#Deepnet, #DarkNet and other, similar terms, have been in the media a lot lately. Most famously, the hacker group Anonymous took down some sites on the DarkNet that were distributing illegal content. This has made quite a few people understandably interested in what the Deepnet really is. It's not USENET, which will become obvious as you start to understand how and why the Deepnet or DarkNet exist.
You might have heard terms such as "search engine optimization", "SEO" and "search engine #marketing in your travels across the web. These are fields that relate to getting #search engines to notice them and, thus, to add those sites to the search engine indexes. It's actually quite a bit of work to get a search engine to notice you; it's hard to stand out among billions of sites! One of the ways that search engines index a site is by following links from other sites that lead to it.

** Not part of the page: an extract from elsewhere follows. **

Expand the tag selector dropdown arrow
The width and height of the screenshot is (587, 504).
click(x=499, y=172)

On the USENET system, the entire point of having a newsgroup is to have it added to as many servers as possible or, at least, to as many servers to which the newsgroup is relevant. USENET doesn't require search engine indexing, though Google has an extensive archive of historical USENET posts.
Sometimes, sites don't get indexed at all, and that's where the DarkNet starts.
Not All Sinister
When sites don't get indexed, it's usually because the webmaster was incompetent in some regard, because they didn't put any effort into SEO or because there was simply no need to have the page indexed at all. For example, some research projects have websites dedicated to them that are just bibliographies or other material that no one but participants would be interested in, so there's no point in having those sites indexed at all. The sites end up floating around in the Internet ether, being of little interest to anyone and are never really picked up by the search engine crawlers. These sites become part of the DarkNet.

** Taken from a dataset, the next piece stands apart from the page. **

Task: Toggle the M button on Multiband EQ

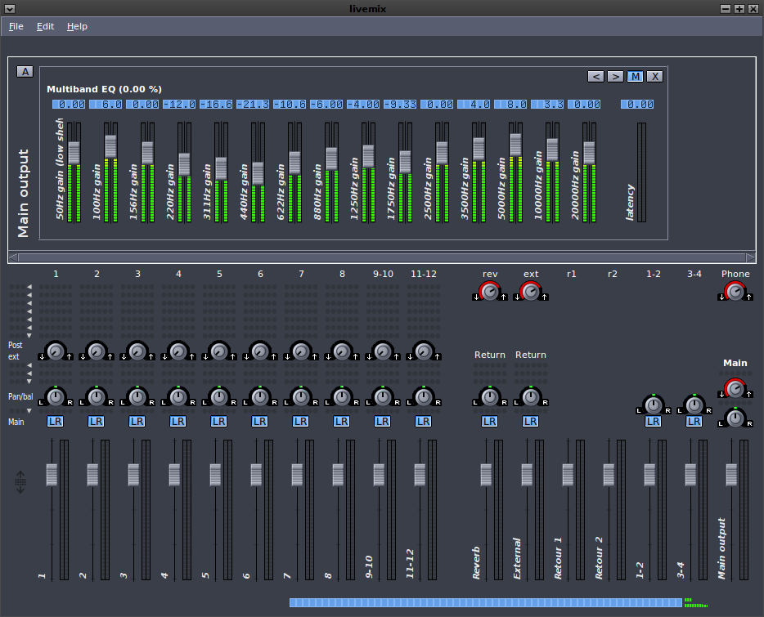Action: tap(635, 76)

There are also millions of sites that are started and abandoned by designers and webmasters, usually amateurs. These sites end up becoming part of the DarkNet, particularly when they're on free hosting where they're never removed and where they just sit forever. Sometimes people stumble upon them and end up finding interesting resources, sometimes not.
Some DarkNet sites are used for illegal purposes, but there is little chance that you're going to stumble on these. The search engines simply don't have them in their indexes so, without typing the #URL right into your browser bar, you're not going to find them.
USENET is not part of the DarkNet. USENET is transparent and is designed around sharing information, not hiding it. It's also something to which you buy a subscription, so finding it is obviously not all that hard. The #USENET, however, has a huge backlog of archived articles and other information that makes it as fascinating as any hidden part of the Internet.